Since I had till only recently avoided decaffeinated coffees altogether, I had likewise avoided the various and sundry methods that are used to decaffeinate coffee. Each has its benefits and drawbacks… and the story of which is a plus and which is a minus can vary quite a lot, depending on who’s telling the tale.

The “original” chemical process — KVW, or European processing — uses methylene chloride as its decaffeinating agent. Methylene chloride is a powerful solvent, and it’s been identified as a probable cancer causing agent. Its use is, consequently, strictly regulated by the FDA… and even more strictly regulated by the European Union, which oversees the process in Germany, where much of the world’s coffee is decaffeinated. KVW persists as a popular method because it results in arguably the best tasting coffee… because this solvent so aggressively leaches out caffeine it has little impact on the bean’s flavor.

A second chemical process is increasingly popular — Ethyl Acetate, or Natural processing — uses ethyl acetate in a process that’s virtually identical to the KVW method, except that the solvent is itself naturally derived [it can be found in an entirely organic state in some fruits, like apples. peaches and pears.]

Next are two methods — Swiss Water process, and CO2 — that each make a claim of being chemical free. These claims aren’t entirely accurate. Water is a chemical. CO2 is a chemical. They are, each in their own way, solvents. They are, however, far more common and inert chemicals than either of the ethyl-based solvents.

The Swiss Water process involves stewing the green coffee beans in very hot [nearly boiling] water, which extracts not only caffeine, but virtually every flavor agent in the bean. After this “flavor saturated water” is filtered to remove the caffeine, new coffee beans are added. The theory is that this next batch of coffee will lose only its caffeine, as the water is already saturated with coffee flavor compounds. My own experience suggests that at least some of the flavor-carrying coffee oils are forever lost in this process, and the coffee’s brightness is irrevocably muted.

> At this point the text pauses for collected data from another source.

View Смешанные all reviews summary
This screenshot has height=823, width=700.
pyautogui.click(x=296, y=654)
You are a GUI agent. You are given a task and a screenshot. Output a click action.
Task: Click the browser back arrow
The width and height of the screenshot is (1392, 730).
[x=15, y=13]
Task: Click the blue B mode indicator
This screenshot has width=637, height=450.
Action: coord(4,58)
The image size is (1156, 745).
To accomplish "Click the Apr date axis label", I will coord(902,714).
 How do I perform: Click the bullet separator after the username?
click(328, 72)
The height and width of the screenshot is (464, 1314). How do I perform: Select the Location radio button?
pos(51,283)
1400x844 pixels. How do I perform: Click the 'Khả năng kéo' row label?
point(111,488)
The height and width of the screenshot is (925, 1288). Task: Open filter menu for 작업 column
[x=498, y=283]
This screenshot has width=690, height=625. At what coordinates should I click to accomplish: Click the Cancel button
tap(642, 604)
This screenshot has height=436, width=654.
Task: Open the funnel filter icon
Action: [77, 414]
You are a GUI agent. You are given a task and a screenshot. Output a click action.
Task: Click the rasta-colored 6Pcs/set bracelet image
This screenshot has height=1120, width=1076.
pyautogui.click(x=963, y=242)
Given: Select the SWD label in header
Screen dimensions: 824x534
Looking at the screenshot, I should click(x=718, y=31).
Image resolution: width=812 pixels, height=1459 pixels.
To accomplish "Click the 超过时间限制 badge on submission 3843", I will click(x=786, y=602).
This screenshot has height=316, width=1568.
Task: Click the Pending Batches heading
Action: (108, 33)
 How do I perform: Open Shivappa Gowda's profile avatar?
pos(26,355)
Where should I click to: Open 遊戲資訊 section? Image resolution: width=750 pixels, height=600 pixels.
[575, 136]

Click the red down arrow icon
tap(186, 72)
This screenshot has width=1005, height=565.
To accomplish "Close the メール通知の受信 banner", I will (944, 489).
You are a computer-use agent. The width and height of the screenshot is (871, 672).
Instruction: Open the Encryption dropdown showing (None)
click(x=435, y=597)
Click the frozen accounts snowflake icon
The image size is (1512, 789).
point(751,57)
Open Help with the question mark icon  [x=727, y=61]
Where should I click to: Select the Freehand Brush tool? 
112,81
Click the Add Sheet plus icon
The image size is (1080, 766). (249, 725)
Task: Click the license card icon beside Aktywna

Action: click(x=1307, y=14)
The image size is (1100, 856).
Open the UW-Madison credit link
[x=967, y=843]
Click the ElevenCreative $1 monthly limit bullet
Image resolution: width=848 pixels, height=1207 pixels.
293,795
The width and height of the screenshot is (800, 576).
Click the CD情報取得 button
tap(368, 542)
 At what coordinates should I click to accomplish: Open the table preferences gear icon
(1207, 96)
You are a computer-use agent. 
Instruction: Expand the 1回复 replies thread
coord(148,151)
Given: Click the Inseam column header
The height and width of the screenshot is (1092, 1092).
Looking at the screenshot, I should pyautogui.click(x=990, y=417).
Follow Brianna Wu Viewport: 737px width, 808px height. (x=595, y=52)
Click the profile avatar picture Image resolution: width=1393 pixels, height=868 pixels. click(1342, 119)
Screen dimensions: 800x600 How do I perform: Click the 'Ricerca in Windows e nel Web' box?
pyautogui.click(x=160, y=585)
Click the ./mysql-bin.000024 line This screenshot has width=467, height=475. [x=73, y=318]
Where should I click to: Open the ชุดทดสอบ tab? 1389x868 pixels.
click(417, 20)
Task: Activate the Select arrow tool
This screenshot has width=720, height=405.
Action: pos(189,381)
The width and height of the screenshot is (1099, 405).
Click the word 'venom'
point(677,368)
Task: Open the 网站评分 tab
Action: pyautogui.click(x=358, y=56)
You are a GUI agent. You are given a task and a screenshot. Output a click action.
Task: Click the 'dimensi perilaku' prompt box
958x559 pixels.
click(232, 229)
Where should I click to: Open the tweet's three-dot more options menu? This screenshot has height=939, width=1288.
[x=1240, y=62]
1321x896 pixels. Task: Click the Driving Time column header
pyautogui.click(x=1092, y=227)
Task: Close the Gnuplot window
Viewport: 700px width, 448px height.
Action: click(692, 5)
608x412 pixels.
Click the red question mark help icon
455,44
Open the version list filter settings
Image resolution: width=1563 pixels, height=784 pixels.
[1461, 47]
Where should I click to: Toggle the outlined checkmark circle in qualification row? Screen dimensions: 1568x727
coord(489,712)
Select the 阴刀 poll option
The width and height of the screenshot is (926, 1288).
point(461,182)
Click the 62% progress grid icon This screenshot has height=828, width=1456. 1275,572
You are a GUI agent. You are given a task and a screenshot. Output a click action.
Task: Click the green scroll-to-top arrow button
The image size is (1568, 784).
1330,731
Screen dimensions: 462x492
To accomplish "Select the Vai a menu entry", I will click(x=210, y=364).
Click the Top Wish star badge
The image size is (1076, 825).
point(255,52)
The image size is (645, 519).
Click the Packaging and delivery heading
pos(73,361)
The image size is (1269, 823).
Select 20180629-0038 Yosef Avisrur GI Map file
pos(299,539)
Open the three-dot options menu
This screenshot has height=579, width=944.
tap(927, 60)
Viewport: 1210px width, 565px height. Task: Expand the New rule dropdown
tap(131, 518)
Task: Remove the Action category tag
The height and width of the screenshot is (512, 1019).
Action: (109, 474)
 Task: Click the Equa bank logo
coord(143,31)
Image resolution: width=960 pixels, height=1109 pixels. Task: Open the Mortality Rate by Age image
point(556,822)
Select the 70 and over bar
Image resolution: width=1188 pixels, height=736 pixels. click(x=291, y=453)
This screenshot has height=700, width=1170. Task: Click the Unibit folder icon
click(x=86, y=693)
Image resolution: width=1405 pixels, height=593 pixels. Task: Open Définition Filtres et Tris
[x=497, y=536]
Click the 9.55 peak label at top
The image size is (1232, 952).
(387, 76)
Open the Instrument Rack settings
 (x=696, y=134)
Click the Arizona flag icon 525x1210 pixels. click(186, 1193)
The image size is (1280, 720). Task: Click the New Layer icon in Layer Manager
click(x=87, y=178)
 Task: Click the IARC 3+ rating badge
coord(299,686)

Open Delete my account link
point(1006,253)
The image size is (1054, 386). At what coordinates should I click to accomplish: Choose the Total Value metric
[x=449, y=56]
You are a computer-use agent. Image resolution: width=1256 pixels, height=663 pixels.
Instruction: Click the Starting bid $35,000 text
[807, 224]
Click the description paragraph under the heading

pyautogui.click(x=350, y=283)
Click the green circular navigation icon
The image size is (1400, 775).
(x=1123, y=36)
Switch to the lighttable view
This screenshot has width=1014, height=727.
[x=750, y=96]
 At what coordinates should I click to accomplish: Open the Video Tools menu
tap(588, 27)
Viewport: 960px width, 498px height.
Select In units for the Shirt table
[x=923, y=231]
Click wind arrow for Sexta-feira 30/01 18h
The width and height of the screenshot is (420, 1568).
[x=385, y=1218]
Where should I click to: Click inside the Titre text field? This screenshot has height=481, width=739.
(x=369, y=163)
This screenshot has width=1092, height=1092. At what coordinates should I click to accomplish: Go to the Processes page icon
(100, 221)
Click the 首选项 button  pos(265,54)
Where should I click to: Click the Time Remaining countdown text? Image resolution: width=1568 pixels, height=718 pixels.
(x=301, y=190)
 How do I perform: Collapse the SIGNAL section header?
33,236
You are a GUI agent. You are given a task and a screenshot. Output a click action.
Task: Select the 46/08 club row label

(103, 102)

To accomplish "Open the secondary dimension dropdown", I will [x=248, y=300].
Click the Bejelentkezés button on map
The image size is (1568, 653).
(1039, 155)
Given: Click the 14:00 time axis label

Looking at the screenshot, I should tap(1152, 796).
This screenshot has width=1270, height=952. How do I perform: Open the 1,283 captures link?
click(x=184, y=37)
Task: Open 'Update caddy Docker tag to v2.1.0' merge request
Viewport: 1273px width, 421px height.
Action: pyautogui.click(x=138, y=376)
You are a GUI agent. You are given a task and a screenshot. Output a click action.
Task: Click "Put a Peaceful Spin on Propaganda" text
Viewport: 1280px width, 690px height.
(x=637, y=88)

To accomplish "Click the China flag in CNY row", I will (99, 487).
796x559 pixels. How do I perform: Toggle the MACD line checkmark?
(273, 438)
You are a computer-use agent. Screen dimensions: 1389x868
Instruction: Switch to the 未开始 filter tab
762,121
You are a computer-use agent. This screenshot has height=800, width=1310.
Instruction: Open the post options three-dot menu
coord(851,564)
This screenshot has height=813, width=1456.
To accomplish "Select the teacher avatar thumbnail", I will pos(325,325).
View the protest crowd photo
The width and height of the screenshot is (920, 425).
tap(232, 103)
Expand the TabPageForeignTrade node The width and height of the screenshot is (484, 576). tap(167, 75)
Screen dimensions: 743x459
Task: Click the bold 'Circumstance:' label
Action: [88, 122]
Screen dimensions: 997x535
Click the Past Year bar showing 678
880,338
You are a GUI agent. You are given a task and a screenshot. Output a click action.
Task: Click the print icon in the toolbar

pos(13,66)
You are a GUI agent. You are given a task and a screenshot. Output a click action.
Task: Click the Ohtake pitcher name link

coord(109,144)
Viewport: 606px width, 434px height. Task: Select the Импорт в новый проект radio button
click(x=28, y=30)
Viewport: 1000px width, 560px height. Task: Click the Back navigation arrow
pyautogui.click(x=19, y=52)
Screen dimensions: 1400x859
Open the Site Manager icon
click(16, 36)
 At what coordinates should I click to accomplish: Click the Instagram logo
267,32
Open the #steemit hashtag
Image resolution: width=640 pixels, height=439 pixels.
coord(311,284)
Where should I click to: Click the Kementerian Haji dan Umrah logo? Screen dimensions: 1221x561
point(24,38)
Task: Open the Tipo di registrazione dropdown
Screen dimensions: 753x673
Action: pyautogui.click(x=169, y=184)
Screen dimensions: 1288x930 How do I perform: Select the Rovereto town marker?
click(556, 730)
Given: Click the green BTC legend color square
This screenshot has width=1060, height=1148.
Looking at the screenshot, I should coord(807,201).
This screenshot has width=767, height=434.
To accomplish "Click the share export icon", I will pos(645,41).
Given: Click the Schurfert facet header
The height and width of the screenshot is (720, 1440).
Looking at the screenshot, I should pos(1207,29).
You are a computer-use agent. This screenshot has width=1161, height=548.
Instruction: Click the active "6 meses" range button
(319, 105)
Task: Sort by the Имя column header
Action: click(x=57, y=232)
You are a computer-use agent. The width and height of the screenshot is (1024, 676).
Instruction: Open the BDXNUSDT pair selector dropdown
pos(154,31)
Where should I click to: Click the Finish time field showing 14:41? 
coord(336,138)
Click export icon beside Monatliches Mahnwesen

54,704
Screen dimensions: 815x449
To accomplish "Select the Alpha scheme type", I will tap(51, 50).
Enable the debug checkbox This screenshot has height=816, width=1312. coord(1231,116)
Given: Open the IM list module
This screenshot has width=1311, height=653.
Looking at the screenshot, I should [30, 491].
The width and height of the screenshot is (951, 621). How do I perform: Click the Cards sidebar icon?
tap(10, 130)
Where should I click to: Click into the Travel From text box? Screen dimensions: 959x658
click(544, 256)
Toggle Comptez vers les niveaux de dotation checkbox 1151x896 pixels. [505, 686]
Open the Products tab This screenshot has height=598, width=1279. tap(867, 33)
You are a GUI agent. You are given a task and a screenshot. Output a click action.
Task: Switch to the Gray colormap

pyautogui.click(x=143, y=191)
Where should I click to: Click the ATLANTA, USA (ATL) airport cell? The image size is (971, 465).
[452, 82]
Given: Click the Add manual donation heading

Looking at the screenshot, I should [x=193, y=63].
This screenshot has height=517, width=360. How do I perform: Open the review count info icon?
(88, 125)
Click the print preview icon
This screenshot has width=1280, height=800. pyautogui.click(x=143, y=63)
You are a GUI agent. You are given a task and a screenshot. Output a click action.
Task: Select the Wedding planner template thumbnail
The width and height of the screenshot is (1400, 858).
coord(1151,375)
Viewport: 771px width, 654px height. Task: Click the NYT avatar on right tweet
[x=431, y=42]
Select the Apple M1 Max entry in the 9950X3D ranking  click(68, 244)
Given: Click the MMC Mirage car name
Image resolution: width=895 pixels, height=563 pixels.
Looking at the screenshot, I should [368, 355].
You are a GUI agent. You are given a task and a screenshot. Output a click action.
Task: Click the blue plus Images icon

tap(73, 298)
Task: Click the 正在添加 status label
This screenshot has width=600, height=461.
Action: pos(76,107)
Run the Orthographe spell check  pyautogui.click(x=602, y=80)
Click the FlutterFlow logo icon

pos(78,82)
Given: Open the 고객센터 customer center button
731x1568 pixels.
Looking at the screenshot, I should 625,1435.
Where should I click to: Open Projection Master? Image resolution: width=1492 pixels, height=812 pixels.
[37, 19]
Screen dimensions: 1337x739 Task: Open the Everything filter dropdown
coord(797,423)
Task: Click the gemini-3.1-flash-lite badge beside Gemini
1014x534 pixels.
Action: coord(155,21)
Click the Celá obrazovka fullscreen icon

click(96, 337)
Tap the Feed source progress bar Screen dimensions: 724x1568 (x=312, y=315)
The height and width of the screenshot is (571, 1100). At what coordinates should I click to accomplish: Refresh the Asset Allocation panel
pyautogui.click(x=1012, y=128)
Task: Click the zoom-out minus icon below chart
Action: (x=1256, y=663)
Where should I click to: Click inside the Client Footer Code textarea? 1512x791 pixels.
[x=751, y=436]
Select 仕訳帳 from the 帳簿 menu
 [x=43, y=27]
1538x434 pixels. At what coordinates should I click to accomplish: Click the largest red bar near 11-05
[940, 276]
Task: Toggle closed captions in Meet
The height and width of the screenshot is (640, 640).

The CO2 process would seem to offer tremendous potential for decaffeination. The CO2 process compresses carbon dioxide to a liquid state, which is circulated with wet, warmed green coffee beans. In its highly pressurized state, the CO2 acts as a particularly selective solvent, binding with the caffeine to carry it to another chamber. where the caffeine is removed, and the CO2 is recirculated. It’s an elegant method — though one that is perhaps not yet perfected… all CO2 processes are apparently not created equal, nor are their results.

On the whole, the same can be said of all decaffeinating processes.